The movie is inspired by a published book of the same name, and is meant to be both a prequel to and spin-off of the Harry Potter series, taking place 70 years before the start of the Harry Potter series. J.K. Rowling, of course, is the author of both. She also took the role of screenwriter for this film. It’s no wonder the movie was so interesting and engaging.
Five films have been planned for the series already. Warner Bros. is in charge of it again, which I’m thankful. (Sidenote: I wish they would also go back to producing American Girl’s films as well). They love to take on projects dealing with New York (remember the Dark Knight?)
Harry Potter put magic in the hands of youth. This movie is putting magic in the hands of experienced adults. Yet, though most of the characters in the movie most were adults, the child in all of us was released. I felt that I could see myself in the only main character without magic. I was spellbound.
We are introduced to an interesting protagonist, who distinctly but humbly leaves his head lowered in most cases, named Newt Scamander. He is a “beast rights activist” of sorts. He travels from England to the USA to collect rare creatures and release rare creatures back into their natural habitats. He captures these beasts within his briefcase. Walking the streets of New York City, Newt stops at a meeting that seeks to hunt down “witches”, sparked by disastrous events that have been happening in the city. While among this crowd, one of the creatures escapes Newt’s briefcase, causing mayhem at a New York City bank. This is the beginning of a fascinating and complex story.
The pacing of the movie was not bad. There are many scenes dedicated to showing off the visuals, especially when focusing on the beasts themselves. There were a lot of action scenes, magical scenes, mysterious scenes. There were few plot holes, aside from things deliberately left out. It was well-told.
Even if you aren’t a Harry Potter fan, anyone could appreciate and understand this story. It was written in a way that can introduce newcomers to the franchise. The story only makes slight connections to the Harry Potter series.

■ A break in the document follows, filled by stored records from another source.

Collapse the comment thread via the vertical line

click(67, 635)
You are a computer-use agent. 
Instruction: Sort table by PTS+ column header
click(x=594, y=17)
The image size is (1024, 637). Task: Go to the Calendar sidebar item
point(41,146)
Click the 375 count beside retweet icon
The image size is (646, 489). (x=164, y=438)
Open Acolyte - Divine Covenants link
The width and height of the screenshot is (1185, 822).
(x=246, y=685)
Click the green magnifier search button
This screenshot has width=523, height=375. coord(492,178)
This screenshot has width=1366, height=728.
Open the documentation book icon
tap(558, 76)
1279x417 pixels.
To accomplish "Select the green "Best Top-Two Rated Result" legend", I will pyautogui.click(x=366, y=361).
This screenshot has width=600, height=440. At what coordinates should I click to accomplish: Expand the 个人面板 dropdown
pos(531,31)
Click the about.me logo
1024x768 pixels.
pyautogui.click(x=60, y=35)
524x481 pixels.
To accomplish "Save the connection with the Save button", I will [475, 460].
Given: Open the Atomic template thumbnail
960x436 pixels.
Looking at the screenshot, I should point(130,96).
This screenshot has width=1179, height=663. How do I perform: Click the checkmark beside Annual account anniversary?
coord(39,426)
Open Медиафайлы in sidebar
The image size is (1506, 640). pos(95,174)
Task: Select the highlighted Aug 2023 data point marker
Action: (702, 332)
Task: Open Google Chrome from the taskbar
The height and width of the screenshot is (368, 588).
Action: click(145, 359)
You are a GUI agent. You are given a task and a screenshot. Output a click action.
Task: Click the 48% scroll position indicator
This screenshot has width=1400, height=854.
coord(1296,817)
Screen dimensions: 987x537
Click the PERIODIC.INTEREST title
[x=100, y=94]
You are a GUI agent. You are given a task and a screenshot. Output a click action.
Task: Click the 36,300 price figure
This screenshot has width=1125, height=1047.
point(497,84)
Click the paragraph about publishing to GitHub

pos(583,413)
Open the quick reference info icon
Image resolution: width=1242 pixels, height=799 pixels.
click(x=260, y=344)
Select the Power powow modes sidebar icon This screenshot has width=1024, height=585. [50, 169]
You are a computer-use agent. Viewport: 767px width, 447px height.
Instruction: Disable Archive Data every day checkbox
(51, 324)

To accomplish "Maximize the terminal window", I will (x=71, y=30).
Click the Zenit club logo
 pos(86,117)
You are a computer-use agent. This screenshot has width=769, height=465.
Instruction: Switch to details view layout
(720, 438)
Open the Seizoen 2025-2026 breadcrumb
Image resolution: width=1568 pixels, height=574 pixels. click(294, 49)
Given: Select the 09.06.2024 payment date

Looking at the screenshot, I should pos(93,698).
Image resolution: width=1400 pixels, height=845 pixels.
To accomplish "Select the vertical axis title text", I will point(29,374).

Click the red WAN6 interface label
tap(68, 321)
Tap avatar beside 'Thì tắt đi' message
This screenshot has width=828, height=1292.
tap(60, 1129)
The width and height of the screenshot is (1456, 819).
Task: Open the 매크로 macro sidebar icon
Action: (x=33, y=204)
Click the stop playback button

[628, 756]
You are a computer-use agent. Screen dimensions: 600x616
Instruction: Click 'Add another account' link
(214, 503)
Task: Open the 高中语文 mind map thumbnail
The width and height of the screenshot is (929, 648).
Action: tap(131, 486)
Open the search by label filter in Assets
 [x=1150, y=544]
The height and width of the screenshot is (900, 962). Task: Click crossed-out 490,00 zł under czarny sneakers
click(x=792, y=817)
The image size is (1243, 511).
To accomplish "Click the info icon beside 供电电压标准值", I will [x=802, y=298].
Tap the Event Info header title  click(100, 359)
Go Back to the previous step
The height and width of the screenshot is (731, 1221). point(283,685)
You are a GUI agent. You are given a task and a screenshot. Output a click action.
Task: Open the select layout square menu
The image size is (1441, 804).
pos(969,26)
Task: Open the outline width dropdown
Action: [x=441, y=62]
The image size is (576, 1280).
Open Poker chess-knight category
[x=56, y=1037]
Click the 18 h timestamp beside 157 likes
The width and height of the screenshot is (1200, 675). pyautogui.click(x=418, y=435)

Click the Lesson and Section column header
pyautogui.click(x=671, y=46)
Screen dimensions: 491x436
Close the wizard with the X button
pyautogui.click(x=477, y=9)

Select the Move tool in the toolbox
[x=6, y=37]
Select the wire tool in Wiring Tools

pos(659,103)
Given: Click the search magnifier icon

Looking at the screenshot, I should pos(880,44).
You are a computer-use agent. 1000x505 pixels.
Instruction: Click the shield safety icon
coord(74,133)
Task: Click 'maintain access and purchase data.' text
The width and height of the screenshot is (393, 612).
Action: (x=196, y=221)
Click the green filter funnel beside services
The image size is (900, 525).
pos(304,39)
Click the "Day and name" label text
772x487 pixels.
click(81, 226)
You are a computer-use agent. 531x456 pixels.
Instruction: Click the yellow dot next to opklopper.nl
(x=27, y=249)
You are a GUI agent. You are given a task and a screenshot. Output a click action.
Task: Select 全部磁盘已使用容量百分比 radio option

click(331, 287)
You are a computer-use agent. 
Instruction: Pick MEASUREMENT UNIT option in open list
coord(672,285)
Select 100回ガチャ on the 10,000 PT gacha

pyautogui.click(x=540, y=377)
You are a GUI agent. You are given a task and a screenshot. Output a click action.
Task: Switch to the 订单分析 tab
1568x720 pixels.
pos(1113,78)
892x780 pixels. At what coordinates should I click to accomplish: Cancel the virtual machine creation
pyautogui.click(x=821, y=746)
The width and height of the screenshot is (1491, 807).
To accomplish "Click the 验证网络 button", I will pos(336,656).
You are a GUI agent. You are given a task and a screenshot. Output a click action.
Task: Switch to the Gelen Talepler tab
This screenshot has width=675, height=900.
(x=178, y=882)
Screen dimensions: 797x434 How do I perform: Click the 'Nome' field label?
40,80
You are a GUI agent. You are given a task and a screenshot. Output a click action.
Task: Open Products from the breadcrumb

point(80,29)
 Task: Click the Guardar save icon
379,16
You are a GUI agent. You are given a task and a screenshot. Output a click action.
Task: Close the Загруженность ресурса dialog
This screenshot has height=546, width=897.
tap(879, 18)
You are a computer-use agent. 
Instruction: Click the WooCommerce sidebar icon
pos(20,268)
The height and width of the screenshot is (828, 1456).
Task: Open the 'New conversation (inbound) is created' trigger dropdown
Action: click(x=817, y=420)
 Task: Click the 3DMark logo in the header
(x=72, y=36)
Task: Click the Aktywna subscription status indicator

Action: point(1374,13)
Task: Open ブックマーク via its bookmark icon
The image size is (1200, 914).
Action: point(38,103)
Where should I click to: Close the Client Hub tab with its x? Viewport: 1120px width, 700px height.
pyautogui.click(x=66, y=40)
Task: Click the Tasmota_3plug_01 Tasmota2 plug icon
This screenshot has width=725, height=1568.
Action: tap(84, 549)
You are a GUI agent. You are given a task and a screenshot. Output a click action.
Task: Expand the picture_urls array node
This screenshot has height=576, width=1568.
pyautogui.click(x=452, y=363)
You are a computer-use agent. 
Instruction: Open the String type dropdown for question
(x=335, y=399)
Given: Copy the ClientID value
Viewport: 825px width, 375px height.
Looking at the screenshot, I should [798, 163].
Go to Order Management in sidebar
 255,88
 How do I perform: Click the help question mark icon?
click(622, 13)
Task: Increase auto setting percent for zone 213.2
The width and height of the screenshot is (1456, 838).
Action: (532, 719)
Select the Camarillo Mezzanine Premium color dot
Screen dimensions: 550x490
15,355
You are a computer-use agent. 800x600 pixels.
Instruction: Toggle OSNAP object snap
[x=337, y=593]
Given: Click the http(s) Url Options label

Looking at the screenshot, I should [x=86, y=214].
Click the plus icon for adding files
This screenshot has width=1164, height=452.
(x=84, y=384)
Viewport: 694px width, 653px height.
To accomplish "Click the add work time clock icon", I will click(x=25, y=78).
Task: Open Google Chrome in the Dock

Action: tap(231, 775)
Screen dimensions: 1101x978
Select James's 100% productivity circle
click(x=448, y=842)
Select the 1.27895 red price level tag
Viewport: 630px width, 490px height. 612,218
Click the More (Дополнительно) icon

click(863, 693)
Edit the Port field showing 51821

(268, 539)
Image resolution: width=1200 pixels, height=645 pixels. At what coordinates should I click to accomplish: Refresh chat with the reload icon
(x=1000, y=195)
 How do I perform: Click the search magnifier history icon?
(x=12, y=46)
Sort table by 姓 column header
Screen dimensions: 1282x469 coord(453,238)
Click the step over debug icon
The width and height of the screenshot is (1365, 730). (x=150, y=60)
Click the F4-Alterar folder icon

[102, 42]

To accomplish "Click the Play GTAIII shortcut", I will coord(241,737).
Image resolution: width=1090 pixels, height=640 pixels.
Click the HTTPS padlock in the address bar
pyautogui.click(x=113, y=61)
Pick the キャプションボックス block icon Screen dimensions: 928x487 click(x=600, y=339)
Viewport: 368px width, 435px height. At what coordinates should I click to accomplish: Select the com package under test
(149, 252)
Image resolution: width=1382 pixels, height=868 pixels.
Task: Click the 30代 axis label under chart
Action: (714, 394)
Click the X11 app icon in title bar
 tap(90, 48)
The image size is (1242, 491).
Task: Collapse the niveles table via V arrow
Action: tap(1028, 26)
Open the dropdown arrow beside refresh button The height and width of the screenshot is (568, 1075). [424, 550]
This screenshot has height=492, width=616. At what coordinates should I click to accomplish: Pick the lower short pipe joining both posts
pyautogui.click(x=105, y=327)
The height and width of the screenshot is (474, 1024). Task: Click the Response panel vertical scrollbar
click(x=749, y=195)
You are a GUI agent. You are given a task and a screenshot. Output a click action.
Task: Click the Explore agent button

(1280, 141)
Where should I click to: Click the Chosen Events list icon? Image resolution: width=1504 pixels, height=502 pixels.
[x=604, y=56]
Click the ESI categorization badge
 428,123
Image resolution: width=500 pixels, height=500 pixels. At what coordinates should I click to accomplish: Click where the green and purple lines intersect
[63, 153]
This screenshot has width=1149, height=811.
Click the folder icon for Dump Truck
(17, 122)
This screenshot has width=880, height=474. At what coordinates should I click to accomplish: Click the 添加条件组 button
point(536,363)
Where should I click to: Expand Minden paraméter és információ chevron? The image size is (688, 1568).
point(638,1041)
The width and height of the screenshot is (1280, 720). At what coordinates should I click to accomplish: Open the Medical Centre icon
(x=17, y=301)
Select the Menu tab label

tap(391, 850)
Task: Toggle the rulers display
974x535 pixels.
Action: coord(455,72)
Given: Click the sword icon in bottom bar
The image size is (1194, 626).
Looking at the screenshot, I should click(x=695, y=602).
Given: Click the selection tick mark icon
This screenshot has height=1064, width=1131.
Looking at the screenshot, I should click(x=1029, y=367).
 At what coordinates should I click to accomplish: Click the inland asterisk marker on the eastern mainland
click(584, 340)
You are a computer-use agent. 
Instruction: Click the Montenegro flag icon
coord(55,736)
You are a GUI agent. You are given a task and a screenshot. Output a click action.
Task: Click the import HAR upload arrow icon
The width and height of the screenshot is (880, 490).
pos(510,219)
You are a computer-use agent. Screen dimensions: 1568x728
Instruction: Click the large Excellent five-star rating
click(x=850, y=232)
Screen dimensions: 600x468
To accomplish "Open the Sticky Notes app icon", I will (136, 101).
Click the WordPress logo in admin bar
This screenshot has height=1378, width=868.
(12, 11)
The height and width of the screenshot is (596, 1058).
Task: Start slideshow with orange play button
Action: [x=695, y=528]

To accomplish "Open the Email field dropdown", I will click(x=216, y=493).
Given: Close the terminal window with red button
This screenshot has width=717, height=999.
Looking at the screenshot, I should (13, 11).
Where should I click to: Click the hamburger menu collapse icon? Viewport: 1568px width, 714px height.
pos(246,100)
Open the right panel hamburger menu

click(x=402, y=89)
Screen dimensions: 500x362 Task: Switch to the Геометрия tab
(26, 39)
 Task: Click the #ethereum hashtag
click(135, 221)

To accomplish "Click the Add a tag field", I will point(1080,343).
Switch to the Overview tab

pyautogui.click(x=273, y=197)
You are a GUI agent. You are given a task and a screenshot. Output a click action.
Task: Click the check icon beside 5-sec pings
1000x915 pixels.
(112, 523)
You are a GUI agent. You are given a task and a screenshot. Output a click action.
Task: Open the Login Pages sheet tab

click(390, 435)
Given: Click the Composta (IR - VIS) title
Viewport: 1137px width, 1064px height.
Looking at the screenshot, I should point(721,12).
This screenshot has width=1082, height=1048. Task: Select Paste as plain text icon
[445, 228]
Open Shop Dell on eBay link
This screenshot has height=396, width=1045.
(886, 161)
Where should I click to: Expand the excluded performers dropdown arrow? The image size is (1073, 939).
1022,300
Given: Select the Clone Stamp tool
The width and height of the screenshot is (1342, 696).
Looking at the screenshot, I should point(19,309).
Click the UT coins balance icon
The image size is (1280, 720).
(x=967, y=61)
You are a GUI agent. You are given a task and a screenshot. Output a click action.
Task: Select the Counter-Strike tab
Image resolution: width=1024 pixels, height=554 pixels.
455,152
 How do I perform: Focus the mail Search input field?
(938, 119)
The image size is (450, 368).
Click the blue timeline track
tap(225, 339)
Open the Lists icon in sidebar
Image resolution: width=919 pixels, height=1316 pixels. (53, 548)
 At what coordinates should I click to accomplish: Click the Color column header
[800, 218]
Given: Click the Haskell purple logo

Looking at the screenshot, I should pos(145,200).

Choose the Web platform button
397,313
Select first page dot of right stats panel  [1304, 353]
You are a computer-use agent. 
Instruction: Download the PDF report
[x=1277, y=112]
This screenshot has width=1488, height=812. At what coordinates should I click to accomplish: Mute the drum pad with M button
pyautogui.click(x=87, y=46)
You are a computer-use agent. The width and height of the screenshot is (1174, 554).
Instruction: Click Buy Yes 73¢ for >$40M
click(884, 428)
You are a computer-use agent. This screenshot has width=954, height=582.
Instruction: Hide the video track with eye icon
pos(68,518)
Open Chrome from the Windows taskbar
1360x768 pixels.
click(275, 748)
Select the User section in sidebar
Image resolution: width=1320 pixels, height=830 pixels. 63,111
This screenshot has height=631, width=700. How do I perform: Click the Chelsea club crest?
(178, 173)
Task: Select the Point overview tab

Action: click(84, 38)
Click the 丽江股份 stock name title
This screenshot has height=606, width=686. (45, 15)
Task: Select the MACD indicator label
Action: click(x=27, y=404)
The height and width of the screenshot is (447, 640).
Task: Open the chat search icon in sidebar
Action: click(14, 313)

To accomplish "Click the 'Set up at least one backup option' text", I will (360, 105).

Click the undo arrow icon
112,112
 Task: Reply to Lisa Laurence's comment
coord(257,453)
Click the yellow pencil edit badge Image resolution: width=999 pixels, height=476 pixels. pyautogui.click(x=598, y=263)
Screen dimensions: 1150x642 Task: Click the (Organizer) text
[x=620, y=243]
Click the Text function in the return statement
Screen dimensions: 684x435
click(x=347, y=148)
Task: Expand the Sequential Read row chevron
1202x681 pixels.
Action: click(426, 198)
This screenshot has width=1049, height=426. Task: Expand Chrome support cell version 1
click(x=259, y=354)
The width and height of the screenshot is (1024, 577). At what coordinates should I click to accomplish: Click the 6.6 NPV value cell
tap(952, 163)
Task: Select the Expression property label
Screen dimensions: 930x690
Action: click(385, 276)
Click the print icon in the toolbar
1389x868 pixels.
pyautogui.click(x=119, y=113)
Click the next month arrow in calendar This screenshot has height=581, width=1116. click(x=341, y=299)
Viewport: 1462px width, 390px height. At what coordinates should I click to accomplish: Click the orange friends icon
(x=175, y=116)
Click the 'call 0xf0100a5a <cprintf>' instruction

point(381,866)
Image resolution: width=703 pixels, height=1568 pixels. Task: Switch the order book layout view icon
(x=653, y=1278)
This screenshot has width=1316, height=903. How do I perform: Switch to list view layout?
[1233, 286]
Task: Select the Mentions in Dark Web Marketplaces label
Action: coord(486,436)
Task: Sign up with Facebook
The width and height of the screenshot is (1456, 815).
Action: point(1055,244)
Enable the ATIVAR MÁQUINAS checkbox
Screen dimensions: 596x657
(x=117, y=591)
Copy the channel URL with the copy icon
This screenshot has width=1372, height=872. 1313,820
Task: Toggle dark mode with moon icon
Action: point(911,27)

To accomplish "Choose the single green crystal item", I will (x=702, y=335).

For Harry Potter fans, there are quite a few “easter eggs” throughout. Mentions of Hogwarts, the spell “Alohomora”, and Dumbledore are just some of the familiar things mentioned in Fantastic Beasts. Mostly, though, Fantastic Beasts may feel like an entirely different series. In Harry Potter and the Philosopher’s Stone (Sorcerer’s Stone in the US), Fantastic Beasts is a textbook that Harry and his friends had on their reading lists. It’s a book describing the magical beasts in their universe. But the stories seem unique from one another, though the heart is still there. Everyone can go into this series with a fresh outlook with few expectations as a result.
David Yates returns as director and David Heyman returns as producer along with Lionel Wigram. With this team, this movie turned out to be a success.
I recommend people see this movie. It can be good for the whole family, but it may go over the heads of very small children.